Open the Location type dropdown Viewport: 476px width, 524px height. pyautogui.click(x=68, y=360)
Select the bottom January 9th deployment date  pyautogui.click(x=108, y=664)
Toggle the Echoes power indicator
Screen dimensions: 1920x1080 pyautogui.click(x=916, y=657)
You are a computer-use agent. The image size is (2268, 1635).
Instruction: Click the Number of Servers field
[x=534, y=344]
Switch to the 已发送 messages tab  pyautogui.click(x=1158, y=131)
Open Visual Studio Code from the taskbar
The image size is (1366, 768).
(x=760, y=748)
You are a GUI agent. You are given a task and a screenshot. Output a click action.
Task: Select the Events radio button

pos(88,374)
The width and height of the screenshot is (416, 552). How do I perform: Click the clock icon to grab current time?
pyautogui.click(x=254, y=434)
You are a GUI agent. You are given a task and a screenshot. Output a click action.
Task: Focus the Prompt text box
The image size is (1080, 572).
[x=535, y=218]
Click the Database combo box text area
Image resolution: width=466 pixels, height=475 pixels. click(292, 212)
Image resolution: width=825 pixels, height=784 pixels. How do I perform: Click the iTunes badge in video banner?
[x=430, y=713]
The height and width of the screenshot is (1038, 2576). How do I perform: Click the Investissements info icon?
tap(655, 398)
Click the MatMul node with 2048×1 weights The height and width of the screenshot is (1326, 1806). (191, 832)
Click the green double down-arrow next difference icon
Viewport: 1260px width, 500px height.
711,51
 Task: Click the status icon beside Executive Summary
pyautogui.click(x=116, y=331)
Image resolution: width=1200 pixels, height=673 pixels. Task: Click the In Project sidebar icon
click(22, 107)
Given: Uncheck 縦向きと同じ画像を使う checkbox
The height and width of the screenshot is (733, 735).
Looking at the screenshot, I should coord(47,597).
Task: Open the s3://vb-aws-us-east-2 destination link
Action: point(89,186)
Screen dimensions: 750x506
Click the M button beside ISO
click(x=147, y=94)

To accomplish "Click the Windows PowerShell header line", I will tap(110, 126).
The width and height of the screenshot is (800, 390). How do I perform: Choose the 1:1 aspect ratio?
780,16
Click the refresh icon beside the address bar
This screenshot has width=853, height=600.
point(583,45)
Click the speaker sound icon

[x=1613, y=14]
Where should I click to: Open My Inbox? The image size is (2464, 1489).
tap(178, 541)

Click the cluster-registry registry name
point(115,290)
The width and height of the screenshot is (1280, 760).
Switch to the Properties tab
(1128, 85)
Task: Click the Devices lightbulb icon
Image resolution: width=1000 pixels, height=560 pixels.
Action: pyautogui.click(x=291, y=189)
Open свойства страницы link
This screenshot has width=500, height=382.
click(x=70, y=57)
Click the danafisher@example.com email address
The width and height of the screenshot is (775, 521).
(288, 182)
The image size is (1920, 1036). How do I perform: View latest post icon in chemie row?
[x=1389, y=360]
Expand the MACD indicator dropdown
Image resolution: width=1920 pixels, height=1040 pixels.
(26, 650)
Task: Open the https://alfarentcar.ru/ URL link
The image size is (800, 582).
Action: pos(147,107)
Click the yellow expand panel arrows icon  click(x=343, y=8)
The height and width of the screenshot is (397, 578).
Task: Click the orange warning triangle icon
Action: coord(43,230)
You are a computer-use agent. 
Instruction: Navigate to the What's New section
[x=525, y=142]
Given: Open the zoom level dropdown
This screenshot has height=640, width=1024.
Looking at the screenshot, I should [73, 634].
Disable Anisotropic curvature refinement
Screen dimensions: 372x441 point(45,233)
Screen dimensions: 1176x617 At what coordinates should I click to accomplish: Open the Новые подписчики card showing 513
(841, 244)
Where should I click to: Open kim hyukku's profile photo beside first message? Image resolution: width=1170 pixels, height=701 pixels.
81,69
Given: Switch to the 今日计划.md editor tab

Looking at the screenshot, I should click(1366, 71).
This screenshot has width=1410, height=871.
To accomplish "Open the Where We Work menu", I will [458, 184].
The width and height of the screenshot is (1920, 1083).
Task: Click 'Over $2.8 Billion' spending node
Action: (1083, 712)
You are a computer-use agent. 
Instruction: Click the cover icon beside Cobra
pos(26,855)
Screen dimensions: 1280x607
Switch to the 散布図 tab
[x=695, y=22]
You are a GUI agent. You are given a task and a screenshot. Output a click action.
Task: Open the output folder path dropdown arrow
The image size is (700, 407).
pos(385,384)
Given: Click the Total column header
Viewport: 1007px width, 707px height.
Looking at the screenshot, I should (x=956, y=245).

◆ **CHALLENGE**: Please return every line of the entries above as a JSON list of strings, with one string per line and blank lines omitted.

◆ **SOLUTION FOR THIS EXERCISE**:
[
  "Open the Location type dropdown Viewport: 476px width, 524px height. pyautogui.click(x=68, y=360)",
  "Select the bottom January 9th deployment date  pyautogui.click(x=108, y=664)",
  "Toggle the Echoes power indicator",
  "Screen dimensions: 1920x1080 pyautogui.click(x=916, y=657)",
  "You are a computer-use agent. The image size is (2268, 1635).",
  "Instruction: Click the Number of Servers field",
  "[x=534, y=344]",
  "Switch to the 已发送 messages tab  pyautogui.click(x=1158, y=131)",
  "Open Visual Studio Code from the taskbar",
  "The image size is (1366, 768).",
  "(x=760, y=748)",
  "You are a GUI agent. You are given a task and a screenshot. Output a click action.",
  "Task: Select the Events radio button",
  "pos(88,374)",
  "The width and height of the screenshot is (416, 552). How do I perform: Click the clock icon to grab current time?",
  "pyautogui.click(x=254, y=434)",
  "You are a GUI agent. You are given a task and a screenshot. Output a click action.",
  "Task: Focus the Prompt text box",
  "The image size is (1080, 572).",
  "[x=535, y=218]",
  "Click the Database combo box text area",
  "Image resolution: width=466 pixels, height=475 pixels. click(292, 212)",
  "Image resolution: width=825 pixels, height=784 pixels. How do I perform: Click the iTunes badge in video banner?",
  "[x=430, y=713]",
  "The height and width of the screenshot is (1038, 2576). How do I perform: Click the Investissements info icon?",
  "tap(655, 398)",
  "Click the MatMul node with 2048×1 weights The height and width of the screenshot is (1326, 1806). (191, 832)",
  "Click the green double down-arrow next difference icon",
  "Viewport: 1260px width, 500px height.",
  "711,51",
  " Task: Click the status icon beside Executive Summary",
  "pyautogui.click(x=116, y=331)",
  "Image resolution: width=1200 pixels, height=673 pixels. Task: Click the In Project sidebar icon",
  "click(22, 107)",
  "Given: Uncheck 縦向きと同じ画像を使う checkbox",
  "The height and width of the screenshot is (733, 735).",
  "Looking at the screenshot, I should coord(47,597).",
  "Task: Open the s3://vb-aws-us-east-2 destination link",
  "Action: point(89,186)",
  "Screen dimensions: 750x506",
  "Click the M button beside ISO",
  "click(x=147, y=94)",
  "To accomplish \"Click the Windows PowerShell header line\", I will tap(110, 126).",
  "The width and height of the screenshot is (800, 390). How do I perform: Choose the 1:1 aspect ratio?",
  "780,16",
  "Click the refresh icon beside the address bar",
  "This screenshot has width=853, height=600.",
  "point(583,45)",
  "Click the speaker sound icon",
  "[x=1613, y=14]",
  "Where should I click to: Open My Inbox? The image size is (2464, 1489).",
  "tap(178, 541)",
  "Click the cluster-registry registry name",
  "point(115,290)",
  "The width and height of the screenshot is (1280, 760).",
  "Switch to the Properties tab",
  "(1128, 85)",
  "Task: Click the Devices lightbulb icon",
  "Image resolution: width=1000 pixels, height=560 pixels.",
  "Action: pyautogui.click(x=291, y=189)",
  "Open свойства страницы link",
  "This screenshot has width=500, height=382.",
  "click(x=70, y=57)",
  "Click the danafisher@example.com email address",
  "The width and height of the screenshot is (775, 521).",
  "(288, 182)",
  "The image size is (1920, 1036). How do I perform: View latest post icon in chemie row?",
  "[x=1389, y=360]",
  "Expand the MACD indicator dropdown",
  "Image resolution: width=1920 pixels, height=1040 pixels.",
  "(26, 650)",
  "Task: Open the https://alfarentcar.ru/ URL link",
  "The image size is (800, 582).",
  "Action: pos(147,107)",
  "Click the yellow expand panel arrows icon  click(x=343, y=8)",
  "The height and width of the screenshot is (397, 578).",
  "Task: Click the orange warning triangle icon",
  "Action: coord(43,230)",
  "You are a computer-use agent. ",
  "Instruction: Navigate to the What's New section",
  "[x=525, y=142]",
  "Given: Open the zoom level dropdown",
  "This screenshot has height=640, width=1024.",
  "Looking at the screenshot, I should [73, 634].",
  "Disable Anisotropic curvature refinement",
  "Screen dimensions: 372x441 point(45,233)",
  "Screen dimensions: 1176x617 At what coordinates should I click to accomplish: Open the Новые подписчики card showing 513",
  "(841, 244)",
  "Where should I click to: Open kim hyukku's profile photo beside first message? Image resolution: width=1170 pixels, height=701 pixels.",
  "81,69",
  "Given: Switch to the 今日计划.md editor tab",
  "Looking at the screenshot, I should click(1366, 71).",
  "This screenshot has width=1410, height=871.",
  "To accomplish \"Open the Where We Work menu\", I will [458, 184].",
  "The width and height of the screenshot is (1920, 1083).",
  "Task: Click 'Over $2.8 Billion' spending node",
  "Action: (1083, 712)",
  "You are a computer-use agent. ",
  "Instruction: Click the cover icon beside Cobra",
  "pos(26,855)",
  "Screen dimensions: 1280x607",
  "Switch to the 散布図 tab",
  "[x=695, y=22]",
  "You are a GUI agent. You are given a task and a screenshot. Output a click action.",
  "Task: Open the output folder path dropdown arrow",
  "The image size is (700, 407).",
  "pos(385,384)",
  "Given: Click the Total column header",
  "Viewport: 1007px width, 707px height.",
  "Looking at the screenshot, I should (x=956, y=245)."
]